Under the Bluebook citation system used in most federal courts, the Federal Appendix is abbreviated as “F. App’x.” A full citation follows the standard reporter format: the volume number, the reporter abbreviation, the starting page of the opinion, and a parenthetical identifying the circuit and year. For example: 450 F. App’x 123 (4th Cir. 2011). The circuit identification tells the reader which geographic region decided the case, and the year establishes how recent the ruling is.
You may also encounter the abbreviation “Fed. Appx.” in some contexts, particularly in non-Bluebook citation styles. When filing in federal court, confirm which citation manual the court’s local rules require and use the corresponding abbreviation. Getting the format right matters less for academic correctness than for practical credibility: a judge who sees a sloppy citation may question the care behind the rest of your argument.

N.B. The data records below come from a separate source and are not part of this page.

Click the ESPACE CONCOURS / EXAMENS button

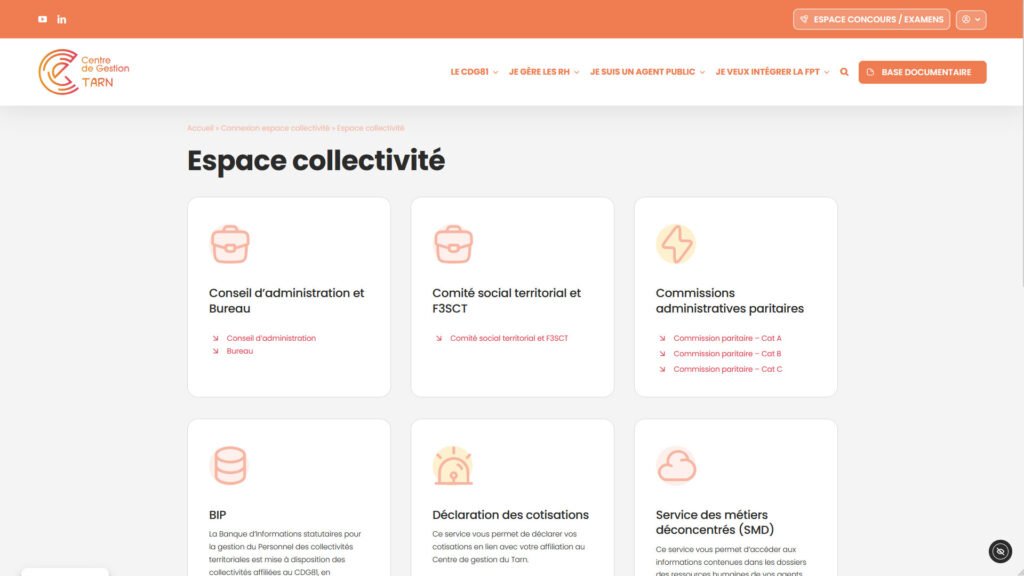[871, 19]
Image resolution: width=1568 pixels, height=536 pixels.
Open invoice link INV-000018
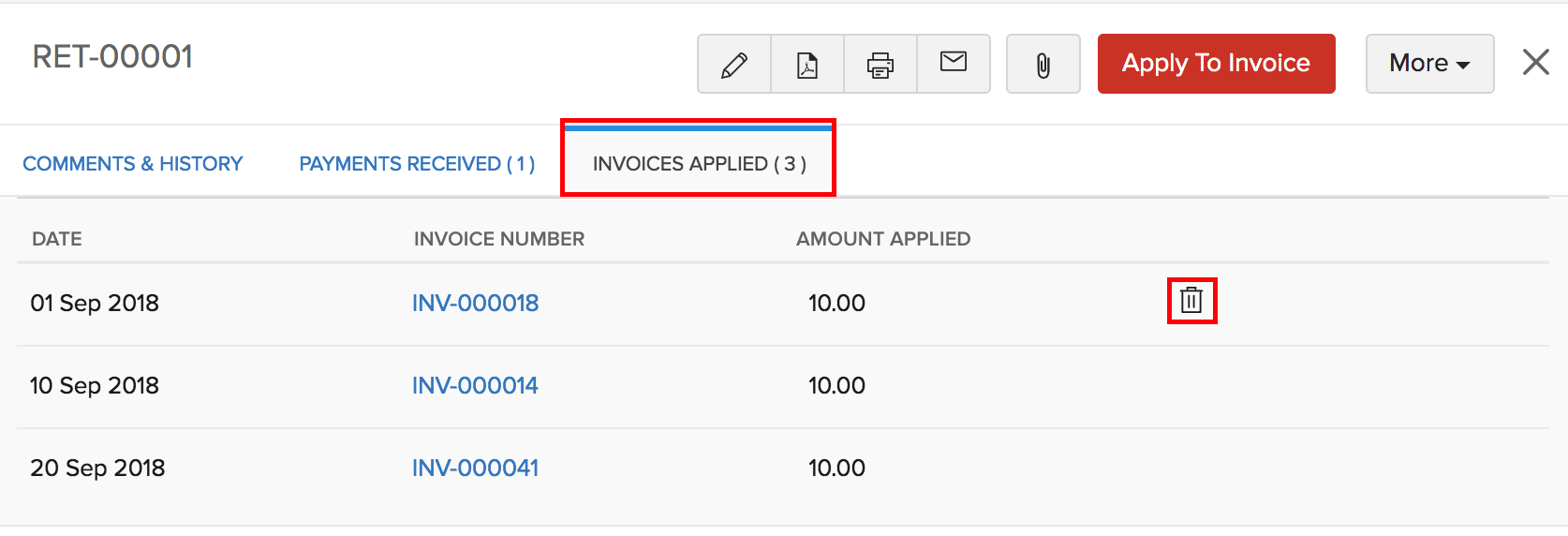[476, 304]
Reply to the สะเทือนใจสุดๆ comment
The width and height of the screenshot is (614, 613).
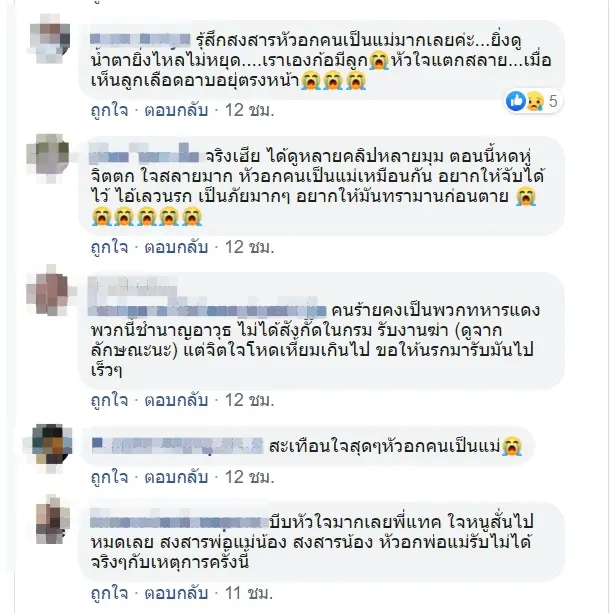coord(176,477)

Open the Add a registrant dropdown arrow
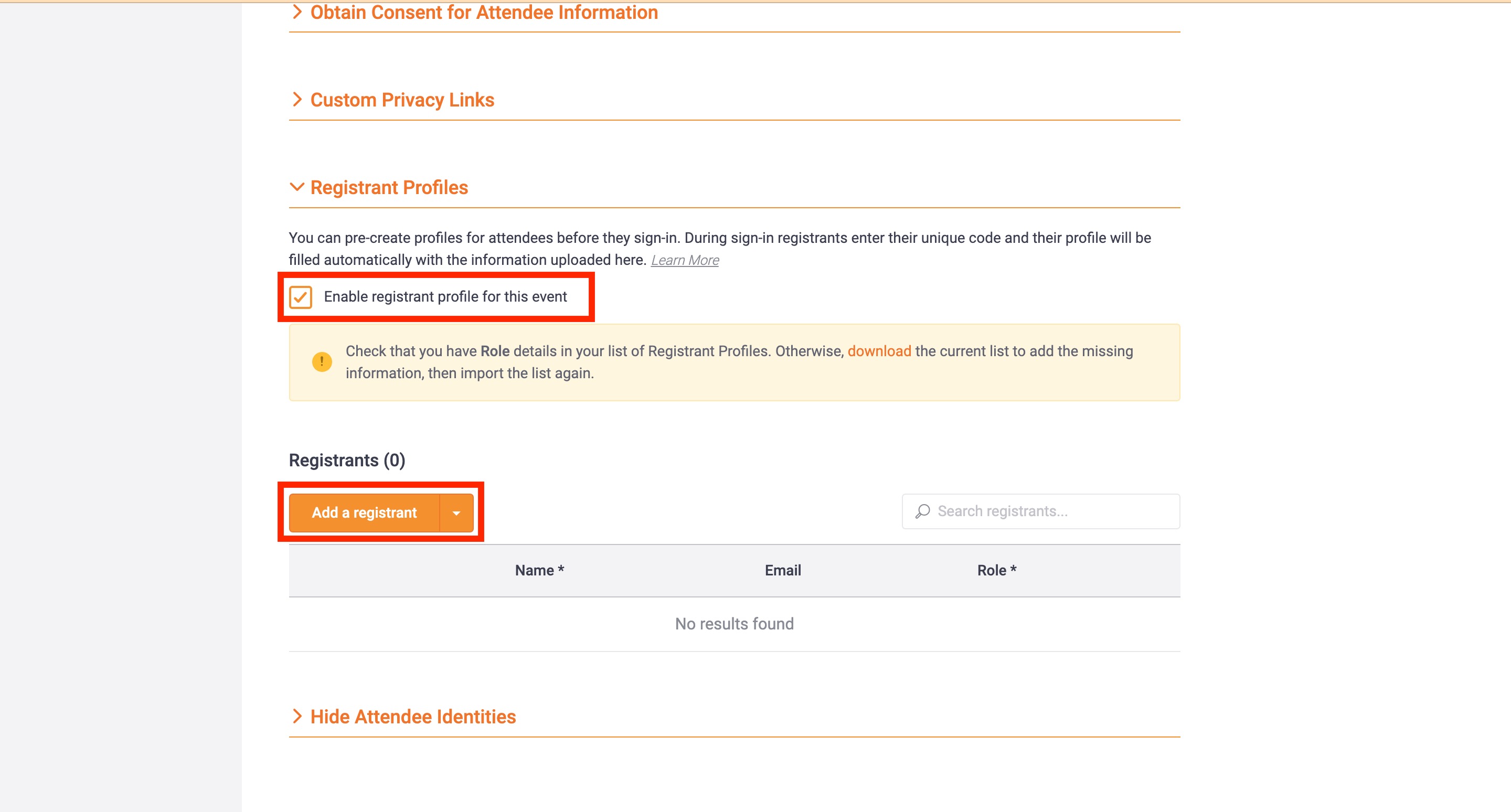[456, 513]
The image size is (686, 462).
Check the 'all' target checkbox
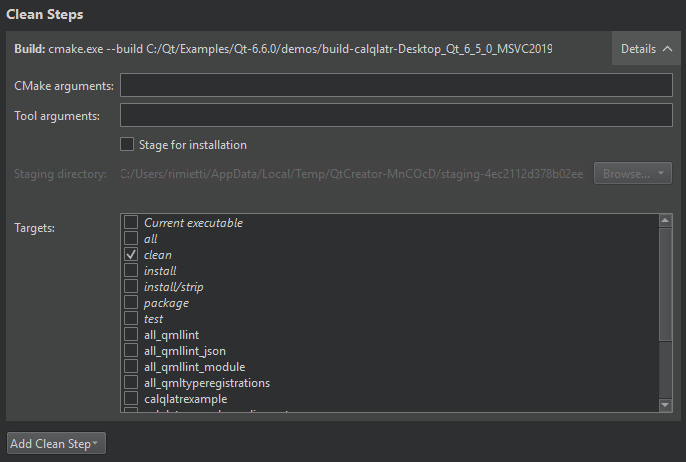(131, 239)
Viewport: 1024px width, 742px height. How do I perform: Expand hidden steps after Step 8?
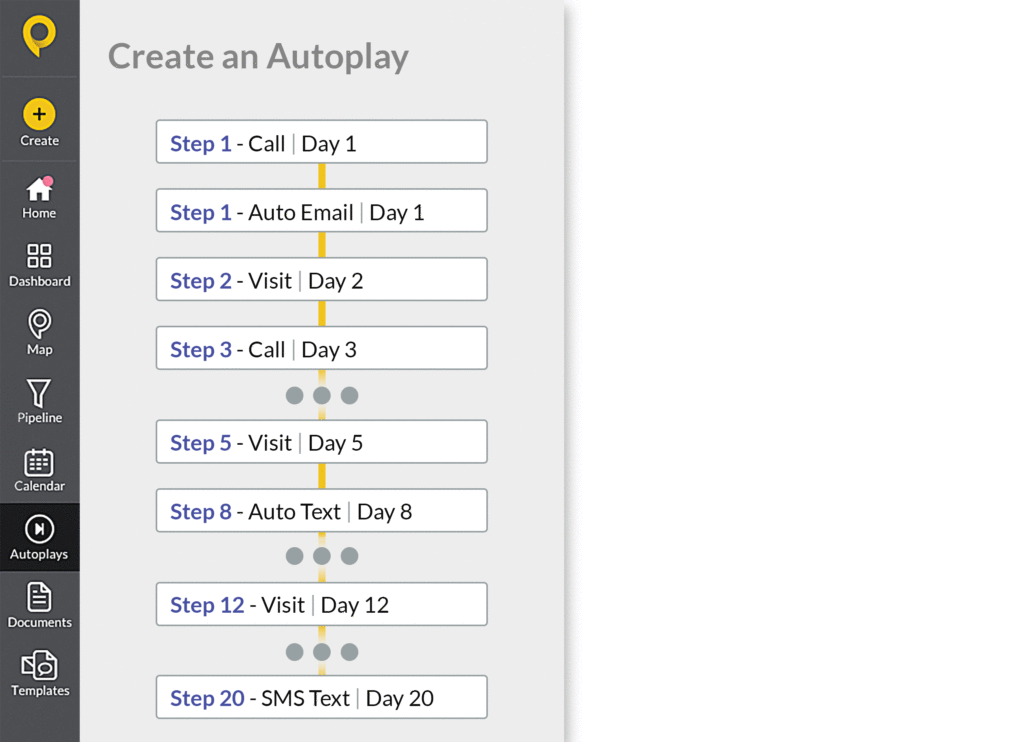click(322, 556)
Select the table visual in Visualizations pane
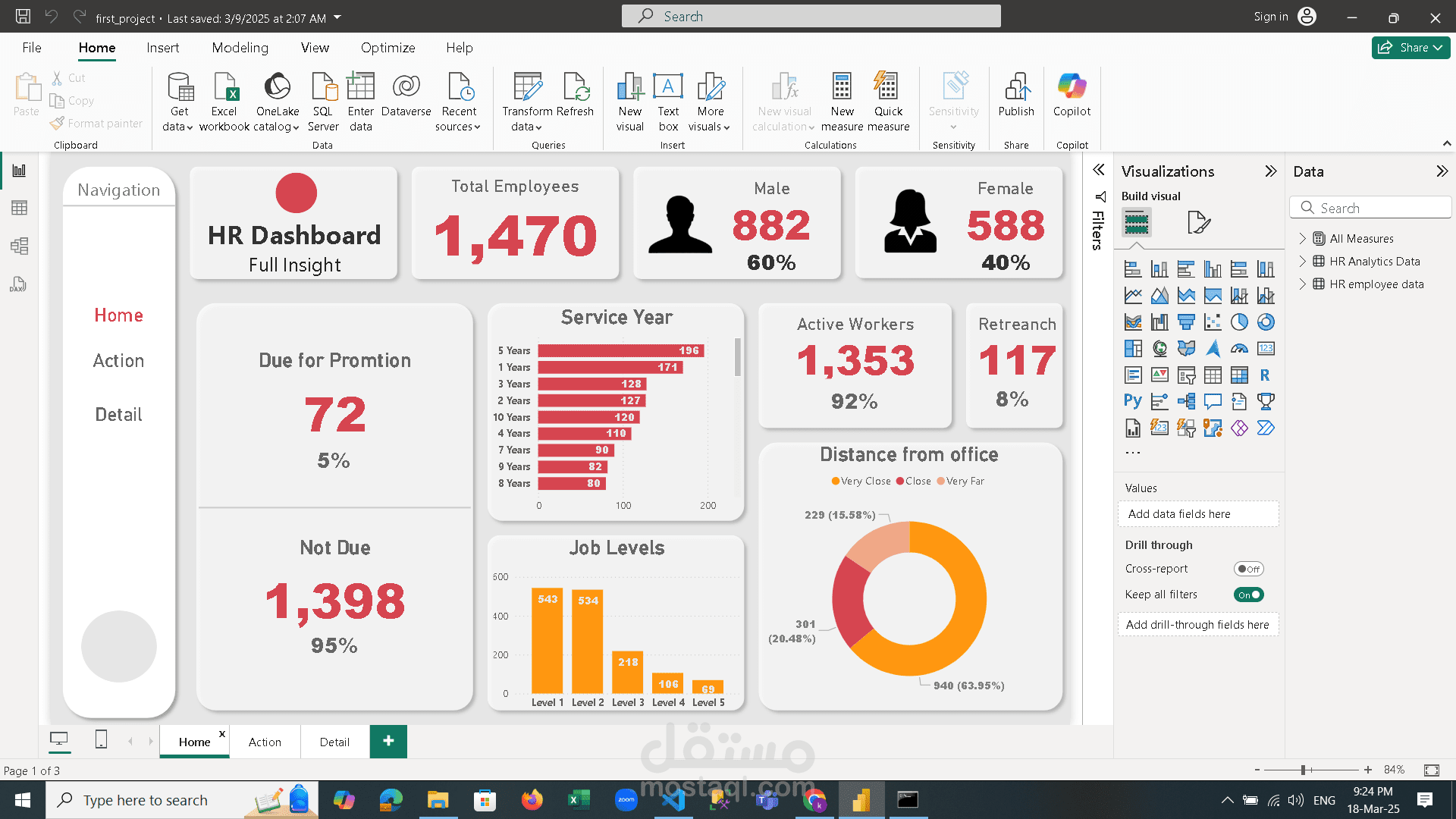This screenshot has width=1456, height=819. point(1213,375)
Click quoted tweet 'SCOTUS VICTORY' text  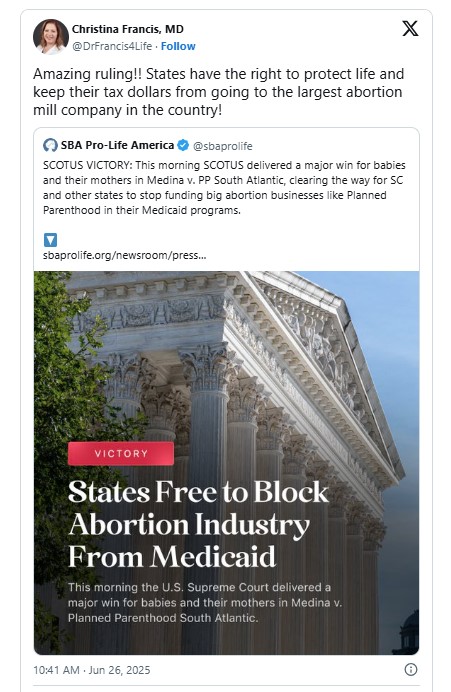pyautogui.click(x=224, y=188)
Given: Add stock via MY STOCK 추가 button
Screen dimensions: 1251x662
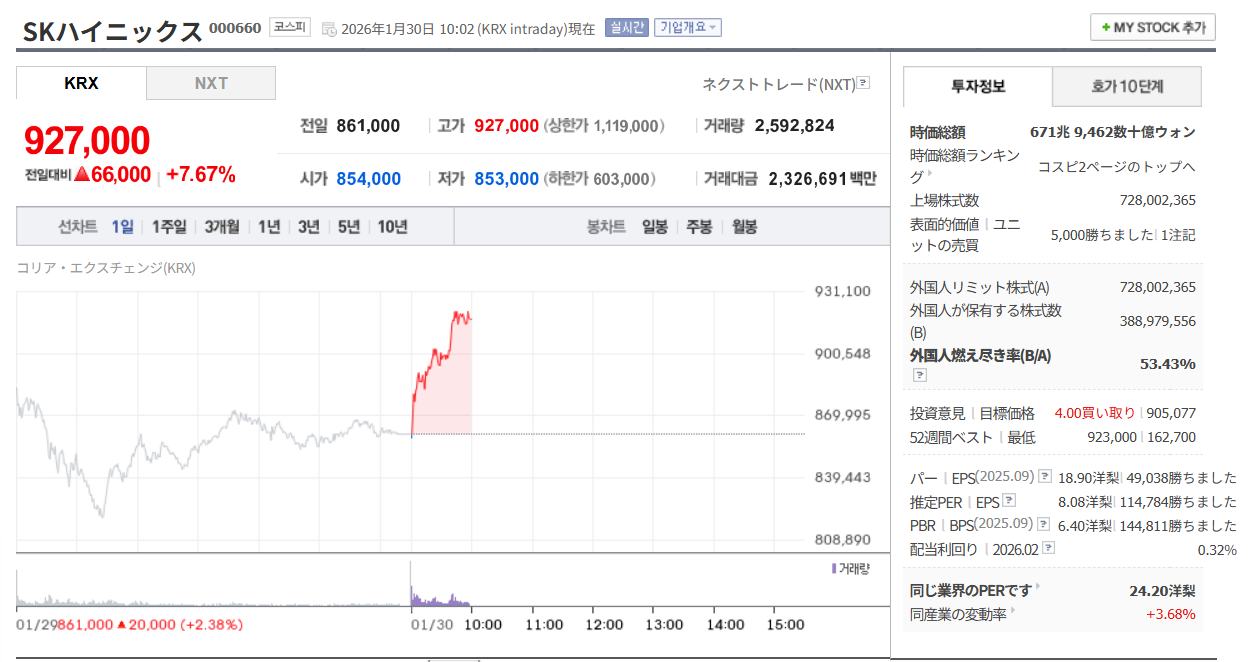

When an unpublished opinion has not yet been assigned to a reporter volume, or you located it exclusively through a digital database, the citation format changes. You need the case name, docket number, the database identifier with the electronic report number, a star-page reference, and a parenthetical with the court and full date. A Westlaw citation might look like: Kvass v. Smith, No. 90 C 6145, 1991 WL 47632, at *3 (N.D. Ill. Apr. 11, 1991). The asterisk before the page number indicates a screen-paginated page rather than a printed page.
Since the Federal Appendix is no longer published in print, digital access is the primary path to these opinions. The options range from free government systems to expensive commercial databases, and the right choice depends on how often you need to search and how far back you need to go.
The Public Access to Court Electronic Records system (PACER) is the federal judiciary’s official electronic records system. Access costs $0.10 per page, with a cap of $3.00 per document regardless of length.4United States Courts. Appendix 2 – Electronic Public Access Program FY2026 If your total charges in a quarter stay at $30 or below, the fees are waived entirely, which makes occasional research essentially free.5United States Courts. PACER Pricing – How Fees Work Many individual circuit court websites also post recent unpublished opinions for free, though their archives may not go back to 2001.
Google Scholar’s case law search covers federal appellate opinions and is completely free. It lets you search by keyword, filter by jurisdiction, and pull up cases by citation. CourtListener, a project of the Free Law Project, maintains a growing archive of federal court opinions contributed by users of its RECAP browser extension. Neither platform guarantees complete coverage of every Federal Appendix opinion, but for quick research or confirming a citation, they are often sufficient.
Westlaw and Lexis provide the most comprehensive searchable archives of Federal Appendix opinions, with tools for cross-referencing, checking whether a case has been overruled, and finding related authority. These subscriptions are expensive and priced based on firm size and usage, putting them out of reach for many solo practitioners and self-represented litigants. If you lack a subscription, local law libraries often maintain access to these databases for walk-in users, and some still hold the older physical volumes of the Federal Appendix on their shelves.